Top of EXERCISE DATA
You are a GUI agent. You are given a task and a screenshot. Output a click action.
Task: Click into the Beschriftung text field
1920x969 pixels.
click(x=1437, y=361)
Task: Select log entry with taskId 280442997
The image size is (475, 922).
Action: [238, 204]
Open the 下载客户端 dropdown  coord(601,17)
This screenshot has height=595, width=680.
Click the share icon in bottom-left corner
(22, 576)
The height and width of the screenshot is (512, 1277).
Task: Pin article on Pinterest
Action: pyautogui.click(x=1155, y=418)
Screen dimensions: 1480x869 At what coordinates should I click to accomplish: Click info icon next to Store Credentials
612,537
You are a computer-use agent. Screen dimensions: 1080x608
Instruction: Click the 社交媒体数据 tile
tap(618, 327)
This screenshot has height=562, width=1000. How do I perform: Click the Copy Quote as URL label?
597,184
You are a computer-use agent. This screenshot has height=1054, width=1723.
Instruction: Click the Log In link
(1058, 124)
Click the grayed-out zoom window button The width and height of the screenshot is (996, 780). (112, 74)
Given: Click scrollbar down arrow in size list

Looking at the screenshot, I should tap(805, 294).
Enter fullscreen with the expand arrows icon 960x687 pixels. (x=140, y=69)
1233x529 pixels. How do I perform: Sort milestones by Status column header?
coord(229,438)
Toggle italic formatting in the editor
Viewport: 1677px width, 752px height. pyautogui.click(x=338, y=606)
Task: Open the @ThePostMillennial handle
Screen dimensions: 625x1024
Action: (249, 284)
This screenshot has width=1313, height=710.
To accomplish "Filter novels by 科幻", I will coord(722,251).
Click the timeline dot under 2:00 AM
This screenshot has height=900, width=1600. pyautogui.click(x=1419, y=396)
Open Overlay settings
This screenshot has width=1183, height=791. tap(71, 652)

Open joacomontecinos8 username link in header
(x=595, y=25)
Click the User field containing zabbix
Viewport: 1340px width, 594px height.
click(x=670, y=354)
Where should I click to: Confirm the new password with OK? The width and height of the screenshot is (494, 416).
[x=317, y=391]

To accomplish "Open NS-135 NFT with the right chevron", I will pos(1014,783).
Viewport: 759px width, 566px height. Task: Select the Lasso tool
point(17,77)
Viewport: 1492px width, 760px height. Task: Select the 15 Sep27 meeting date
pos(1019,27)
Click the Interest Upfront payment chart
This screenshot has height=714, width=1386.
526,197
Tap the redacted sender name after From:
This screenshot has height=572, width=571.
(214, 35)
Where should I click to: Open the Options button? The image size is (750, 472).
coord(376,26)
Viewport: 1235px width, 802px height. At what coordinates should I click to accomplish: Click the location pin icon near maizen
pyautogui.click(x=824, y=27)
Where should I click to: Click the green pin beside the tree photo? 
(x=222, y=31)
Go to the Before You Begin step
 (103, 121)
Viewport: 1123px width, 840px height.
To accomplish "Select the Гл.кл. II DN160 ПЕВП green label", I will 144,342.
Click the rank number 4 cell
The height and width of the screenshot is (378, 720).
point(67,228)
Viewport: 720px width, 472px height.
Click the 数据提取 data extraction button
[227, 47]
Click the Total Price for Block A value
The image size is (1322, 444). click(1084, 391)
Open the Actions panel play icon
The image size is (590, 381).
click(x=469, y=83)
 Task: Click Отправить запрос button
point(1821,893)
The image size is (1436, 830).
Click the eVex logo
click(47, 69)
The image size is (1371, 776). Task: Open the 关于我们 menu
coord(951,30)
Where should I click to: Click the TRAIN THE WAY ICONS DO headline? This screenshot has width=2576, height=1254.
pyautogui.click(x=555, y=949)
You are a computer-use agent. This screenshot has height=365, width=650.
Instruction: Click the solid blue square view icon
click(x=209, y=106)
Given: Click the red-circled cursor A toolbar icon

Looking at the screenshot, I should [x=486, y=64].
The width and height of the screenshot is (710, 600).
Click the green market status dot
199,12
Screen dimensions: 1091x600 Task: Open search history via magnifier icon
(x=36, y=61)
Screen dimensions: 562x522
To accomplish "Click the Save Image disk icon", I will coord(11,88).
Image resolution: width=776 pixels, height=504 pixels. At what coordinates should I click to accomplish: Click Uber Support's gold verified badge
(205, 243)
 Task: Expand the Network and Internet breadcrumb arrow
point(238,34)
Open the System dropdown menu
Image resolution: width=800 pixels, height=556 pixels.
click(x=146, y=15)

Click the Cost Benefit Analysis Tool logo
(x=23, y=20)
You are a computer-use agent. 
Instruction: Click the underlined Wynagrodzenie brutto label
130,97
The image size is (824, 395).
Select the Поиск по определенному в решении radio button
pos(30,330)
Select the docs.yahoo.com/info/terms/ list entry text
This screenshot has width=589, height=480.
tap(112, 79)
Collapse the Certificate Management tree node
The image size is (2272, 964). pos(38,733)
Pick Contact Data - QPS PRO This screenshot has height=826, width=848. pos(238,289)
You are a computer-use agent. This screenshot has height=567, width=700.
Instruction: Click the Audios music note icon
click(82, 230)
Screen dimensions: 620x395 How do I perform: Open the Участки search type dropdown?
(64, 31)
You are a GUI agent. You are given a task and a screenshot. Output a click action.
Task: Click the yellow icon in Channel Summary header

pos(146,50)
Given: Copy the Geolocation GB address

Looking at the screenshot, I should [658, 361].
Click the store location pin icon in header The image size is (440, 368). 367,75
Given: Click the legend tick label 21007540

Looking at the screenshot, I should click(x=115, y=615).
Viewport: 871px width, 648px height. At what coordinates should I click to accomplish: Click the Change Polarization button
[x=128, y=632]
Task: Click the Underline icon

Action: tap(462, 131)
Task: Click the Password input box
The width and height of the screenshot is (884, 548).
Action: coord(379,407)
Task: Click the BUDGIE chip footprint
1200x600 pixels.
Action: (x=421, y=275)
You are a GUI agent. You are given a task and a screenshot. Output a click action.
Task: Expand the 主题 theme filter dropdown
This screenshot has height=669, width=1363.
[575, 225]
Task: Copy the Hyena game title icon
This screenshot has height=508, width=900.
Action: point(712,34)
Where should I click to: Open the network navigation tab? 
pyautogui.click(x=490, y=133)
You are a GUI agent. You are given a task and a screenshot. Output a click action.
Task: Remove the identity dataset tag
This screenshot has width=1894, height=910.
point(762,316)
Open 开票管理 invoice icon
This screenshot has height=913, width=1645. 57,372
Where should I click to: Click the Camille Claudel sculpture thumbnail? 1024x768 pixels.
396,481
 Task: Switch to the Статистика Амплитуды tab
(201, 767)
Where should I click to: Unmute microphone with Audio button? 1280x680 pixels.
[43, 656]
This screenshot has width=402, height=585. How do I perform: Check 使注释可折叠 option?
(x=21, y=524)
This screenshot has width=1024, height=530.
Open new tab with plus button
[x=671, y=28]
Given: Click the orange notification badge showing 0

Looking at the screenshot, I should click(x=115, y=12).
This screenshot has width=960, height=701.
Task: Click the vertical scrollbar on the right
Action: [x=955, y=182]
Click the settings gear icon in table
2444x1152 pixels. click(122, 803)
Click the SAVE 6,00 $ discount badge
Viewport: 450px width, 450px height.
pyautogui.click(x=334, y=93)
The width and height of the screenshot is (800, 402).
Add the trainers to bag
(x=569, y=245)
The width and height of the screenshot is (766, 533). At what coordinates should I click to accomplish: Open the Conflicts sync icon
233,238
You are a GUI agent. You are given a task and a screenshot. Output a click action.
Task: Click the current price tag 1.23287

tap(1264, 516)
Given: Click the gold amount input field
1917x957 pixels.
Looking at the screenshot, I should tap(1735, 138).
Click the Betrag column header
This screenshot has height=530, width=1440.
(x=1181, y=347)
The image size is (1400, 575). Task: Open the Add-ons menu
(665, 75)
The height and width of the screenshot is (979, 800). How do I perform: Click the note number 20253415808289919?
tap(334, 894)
Bottom of EXERCISE DATA
> **WHAT THE TASK ASKS**
Beginning with the line above that contains "This screenshot has width=402, height=585.", copy each line exactly up to and including the line that contains "Click the SAVE 6,00 $ discount badge", and go no further.

> **WRITTEN ANSWER**
This screenshot has width=402, height=585. How do I perform: Check 使注释可折叠 option?
(x=21, y=524)
This screenshot has width=1024, height=530.
Open new tab with plus button
[x=671, y=28]
Given: Click the orange notification badge showing 0

Looking at the screenshot, I should click(x=115, y=12).
This screenshot has width=960, height=701.
Task: Click the vertical scrollbar on the right
Action: [x=955, y=182]
Click the settings gear icon in table
2444x1152 pixels. click(122, 803)
Click the SAVE 6,00 $ discount badge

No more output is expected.